Required action: Output exactly the lines that run from the line with "Task: Jump to the first frame" to the end of the material, both ends included, and no other lines.
[Opening Data records section]
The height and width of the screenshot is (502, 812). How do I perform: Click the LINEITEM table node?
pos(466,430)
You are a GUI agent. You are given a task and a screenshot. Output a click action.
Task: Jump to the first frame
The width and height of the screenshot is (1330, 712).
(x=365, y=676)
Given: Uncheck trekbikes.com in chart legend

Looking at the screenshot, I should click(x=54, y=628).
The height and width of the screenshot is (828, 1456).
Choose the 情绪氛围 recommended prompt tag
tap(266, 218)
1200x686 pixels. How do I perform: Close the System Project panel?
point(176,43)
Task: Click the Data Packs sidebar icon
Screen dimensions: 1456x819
[Closing Data records section]
Answer box:
Task: Jump to the first frame
The width and height of the screenshot is (1330, 712).
(x=365, y=676)
Given: Uncheck trekbikes.com in chart legend

Looking at the screenshot, I should click(x=54, y=628).
The height and width of the screenshot is (828, 1456).
Choose the 情绪氛围 recommended prompt tag
tap(266, 218)
1200x686 pixels. How do I perform: Close the System Project panel?
point(176,43)
Task: Click the Data Packs sidebar icon
Screen dimensions: 1456x819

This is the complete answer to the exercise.